PHOENIX -- The top of the market for inside linebackers just shot way up, but the rising price tag doesn't seem to have dampened coach Pete Carroll's optimism about the Seattle Seahawks getting an extension done this offseason with Bobby Wagner.
Speaking from the owners meetings on Tuesday, Carroll didn't have much to say about a possible extension for quarterback Russell Wilson, who like Wagner is entering the final year of his contract. But the coach expressed confidence that Seattle would be able to lock up its All-Pro linebacker.
"Absolutely," Carroll said when asked if talks have begun with Wagner. "We have met with Bobby just kind of in prelude to what it takes to do that. He's an incredible player and been an incredible part of our program and the community and all that. Bobby's going to be a Seahawk."
Wagner, who will turn 29 in June, has made five consecutive Pro Bowls while being named a first-team All-Pro four times in that span. He has topped 100 tackles every season since Seattle drafted him in the second round in 2012, and according to ESPN charting, he leads the NFL in tackles over the past five seasons with 656.
It's no surprise that the Seahawks want to extend Wagner, given his production and his increased importance to a defense that is more centered around him following the departures of Pro Bowlers Richard Sherman, Kam Chancellor, Michael Bennett, Cliff Avril and now Earl Thomas. But Carroll's confidence that a deal will get done is noteworthy, given the financial landscape at the position.

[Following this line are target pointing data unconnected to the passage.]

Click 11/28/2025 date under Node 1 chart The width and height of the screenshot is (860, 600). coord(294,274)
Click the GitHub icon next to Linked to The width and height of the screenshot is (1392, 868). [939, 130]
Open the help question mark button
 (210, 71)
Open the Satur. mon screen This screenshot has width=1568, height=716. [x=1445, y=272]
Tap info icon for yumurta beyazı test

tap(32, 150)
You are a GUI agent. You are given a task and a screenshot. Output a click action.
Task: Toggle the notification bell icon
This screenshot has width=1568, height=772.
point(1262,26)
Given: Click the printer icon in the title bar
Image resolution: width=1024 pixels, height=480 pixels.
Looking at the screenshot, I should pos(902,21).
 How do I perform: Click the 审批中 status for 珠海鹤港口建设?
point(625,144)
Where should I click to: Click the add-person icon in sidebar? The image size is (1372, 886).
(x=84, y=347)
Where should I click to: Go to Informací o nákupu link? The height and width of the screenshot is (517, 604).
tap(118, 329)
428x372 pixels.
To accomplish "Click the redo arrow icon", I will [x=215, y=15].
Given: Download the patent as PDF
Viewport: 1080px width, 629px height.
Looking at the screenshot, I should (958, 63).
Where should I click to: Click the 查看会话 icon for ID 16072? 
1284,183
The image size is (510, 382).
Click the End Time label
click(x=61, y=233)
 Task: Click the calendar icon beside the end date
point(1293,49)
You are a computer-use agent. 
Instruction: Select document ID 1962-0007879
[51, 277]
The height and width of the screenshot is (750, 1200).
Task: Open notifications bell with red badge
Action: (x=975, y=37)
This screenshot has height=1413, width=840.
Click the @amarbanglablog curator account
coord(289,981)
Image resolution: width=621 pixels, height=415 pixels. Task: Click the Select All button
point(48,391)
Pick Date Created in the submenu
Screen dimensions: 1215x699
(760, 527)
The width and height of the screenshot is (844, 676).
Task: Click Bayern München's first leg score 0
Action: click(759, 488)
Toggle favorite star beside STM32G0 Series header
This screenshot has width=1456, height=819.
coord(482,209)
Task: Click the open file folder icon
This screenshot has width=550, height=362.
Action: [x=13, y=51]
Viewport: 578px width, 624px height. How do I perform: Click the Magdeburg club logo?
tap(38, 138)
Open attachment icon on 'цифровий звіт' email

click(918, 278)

C.J. Mosley, who has made the Pro Bowl in four of his five seasons but has yet to make the All-Pro team, is now the league's highest-paid inside linebacker after joining the New York Jets on a deal that averages $17 million per season. Kwon Alexander of the San Francisco 49ers is next at $13.5 million, according to Spotrac.com. Wagner's current deal averages $10.75 million.
The negotiating dynamics will be different this time as compared with when Wagner signed his last extension in 2015. He is without an agent and is representing himself. Left tackle Russell Okung also had ditched his agent when he left the Seahawks in 2016, as had Sherman when Seattle released him last offseason.
"It's more challenging [for players representing themselves] that they can know, because to get through the process, there's a lot to it," Carroll said. "Bobby's going to have good support around him; he has asked a lot of questions so that he will be prepared to deal with it, and I know he'll do a good job and all. But it's maybe more difficult than I think a guy can imagine going into it the first time. The conversations and issue and stuff to learn and all that, I think he's looking forward to that, just to see what it's all about.
"We have a great relationship with Bobby and tremendous respect for him, and he does for the organization, so I don't think there will be any problems -- but I do think it's challenging. We'll just work our way through it. But all the intentions are that we're going to get something done and we're going to have him, so that's understood. He understands that as well, so we've just got to figure it out."
"That might have been the best thing we did to negotiate with Bobby," Carroll said with a chuckle. "Those guys are great friends, and they're just warriors. They've been through it all together. Bobby was instrumental in the whole process."
If the Seahawks follow their normal order of offseason business, an extension for Wagner wouldn't come until after next month's NFL draft. That is when they typically have done early extensions for players already under contract for the upcoming season. It wasn't until the start of training camp in 2015 that the Seahawks extended Wilson and Wagner within days of each other.
As for any talks on an extension for Wilson, Carroll said only: "We've been in communication, sure. It's very topical. We're on it."